Exercise directions
Your task is to return, word for word, only the lines from the line with "709x561 pixels." through the close of the data. Exclude all pictures.

Extracted information
BEGIN

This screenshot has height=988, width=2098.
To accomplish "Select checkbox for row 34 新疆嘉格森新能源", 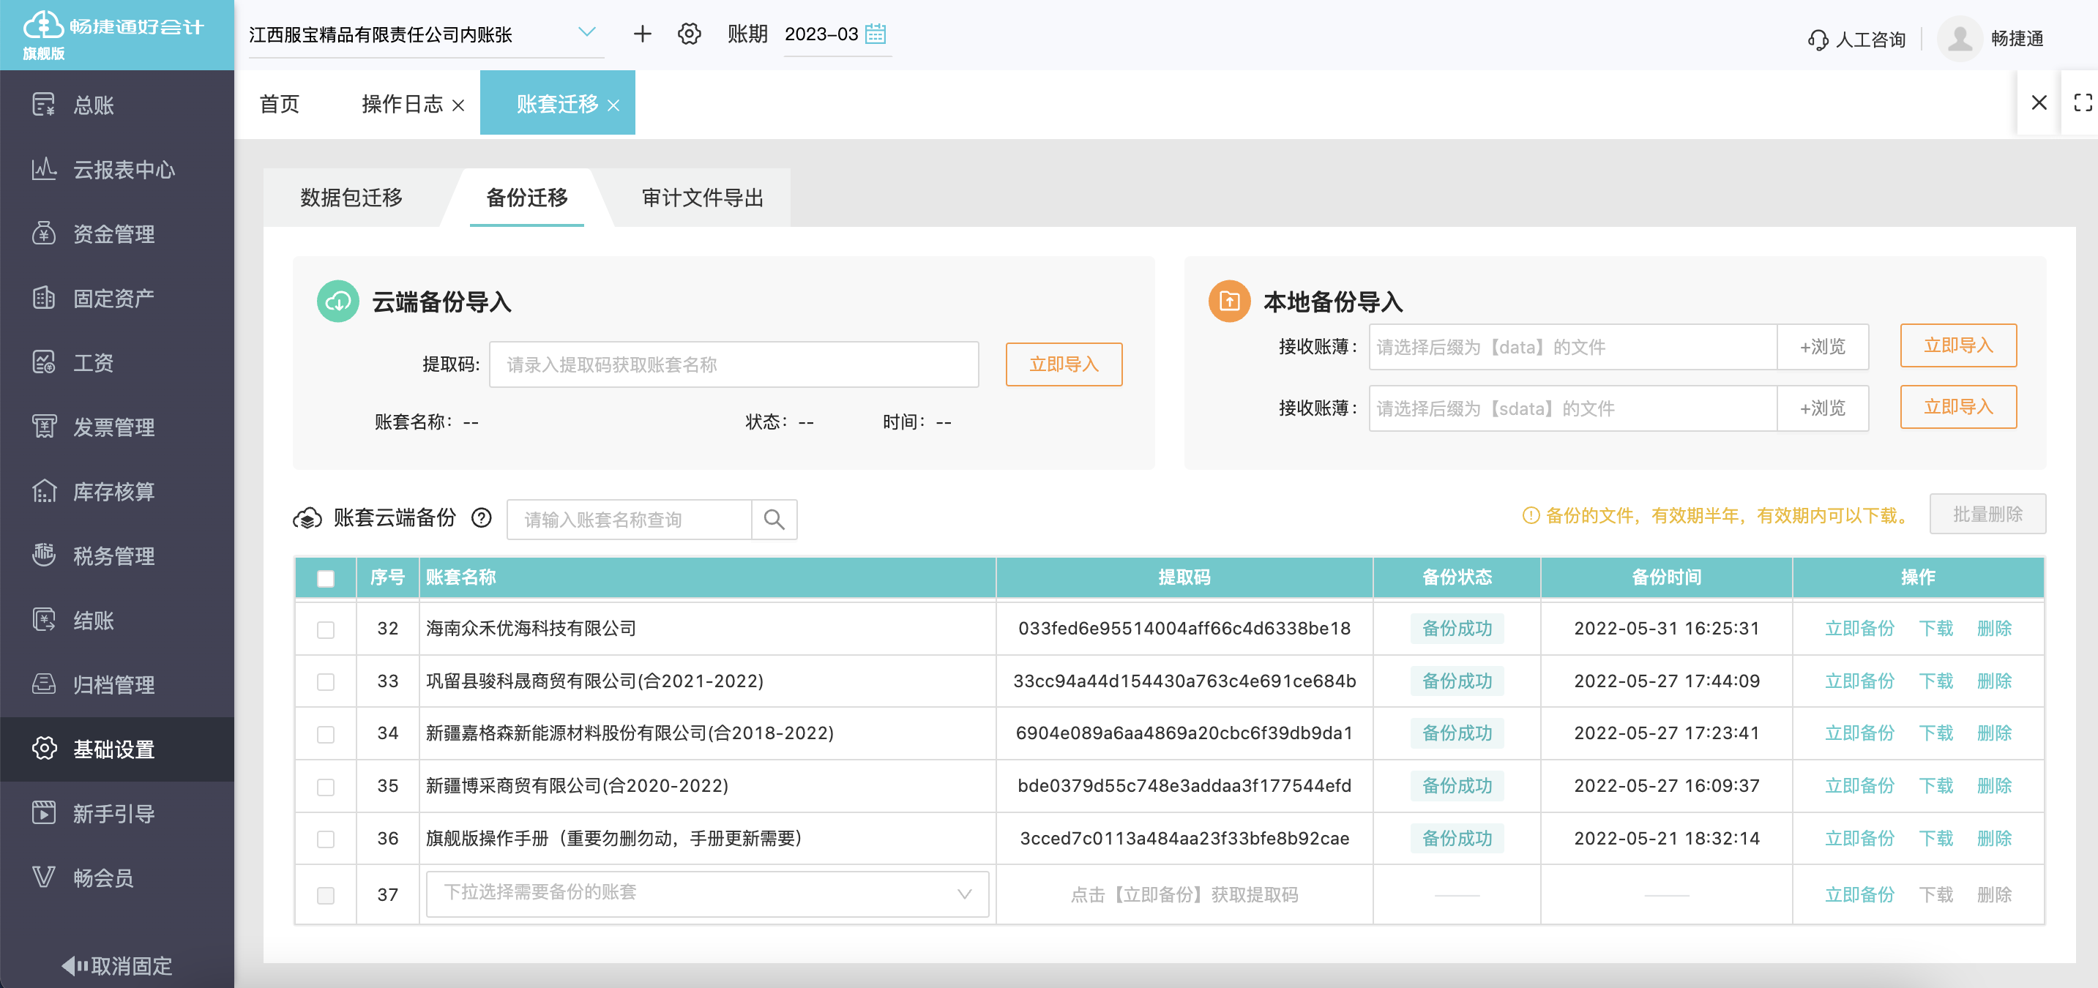I will [x=325, y=734].
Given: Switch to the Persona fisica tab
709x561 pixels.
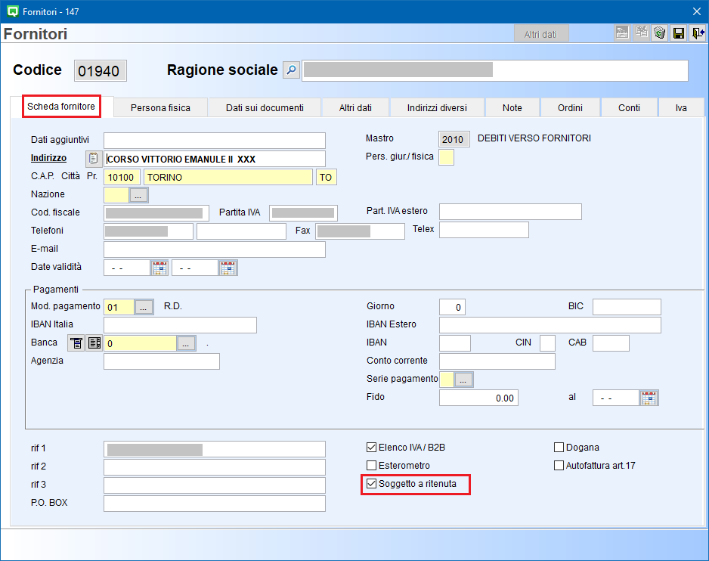Looking at the screenshot, I should [x=160, y=108].
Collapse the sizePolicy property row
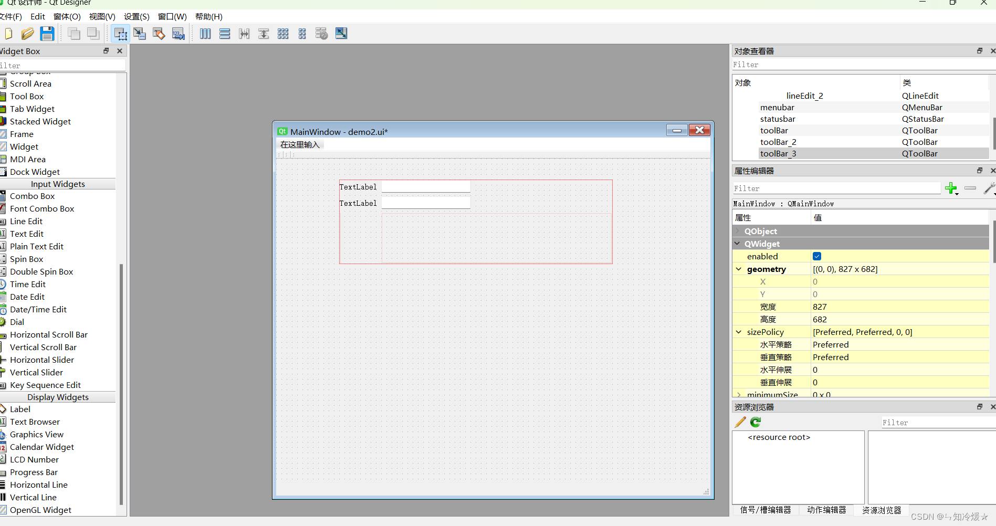 [739, 332]
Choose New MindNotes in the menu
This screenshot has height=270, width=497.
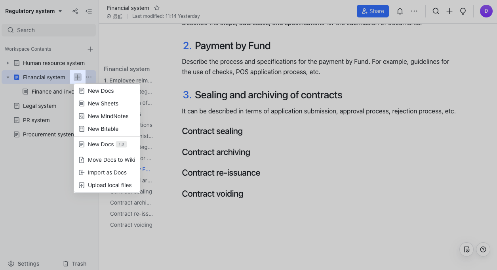[108, 116]
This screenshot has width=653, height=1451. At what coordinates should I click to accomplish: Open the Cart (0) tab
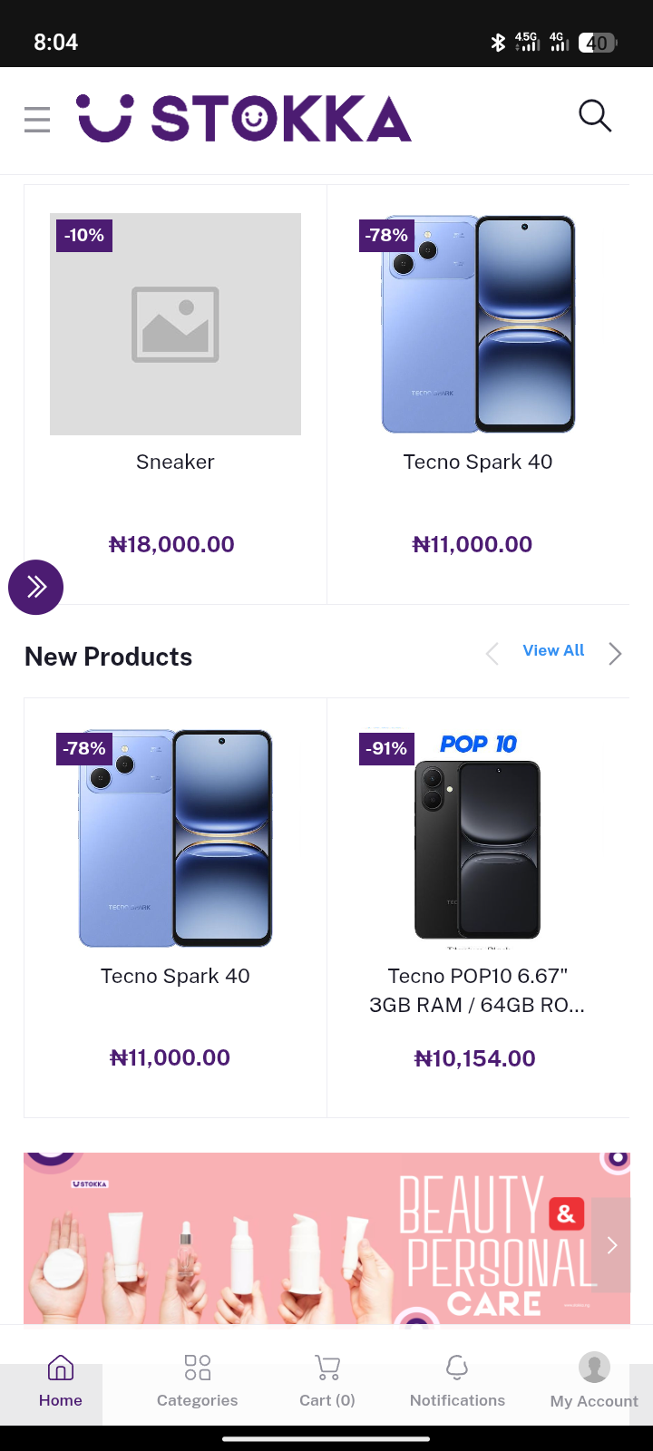327,1381
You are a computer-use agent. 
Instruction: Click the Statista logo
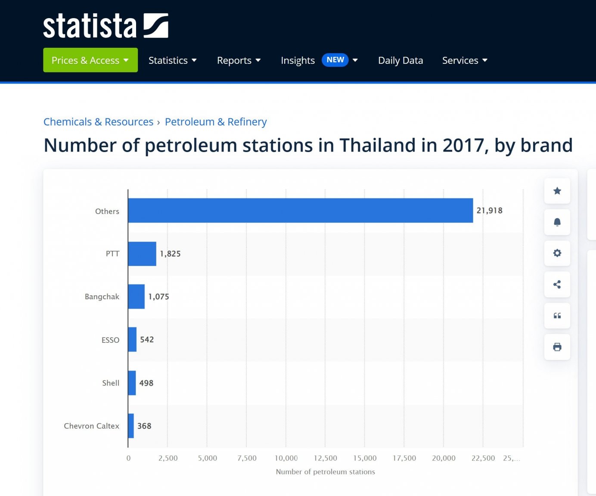pos(106,26)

END

Task solution
709x561 pixels.
Looking at the screenshot, I should [x=160, y=108].
Collapse the sizePolicy property row
 [739, 332]
Choose New MindNotes in the menu
This screenshot has height=270, width=497.
[108, 116]
This screenshot has width=653, height=1451. At what coordinates should I click to accomplish: Open the Cart (0) tab
327,1381
You are a computer-use agent. 
Instruction: Click the Statista logo
pos(106,26)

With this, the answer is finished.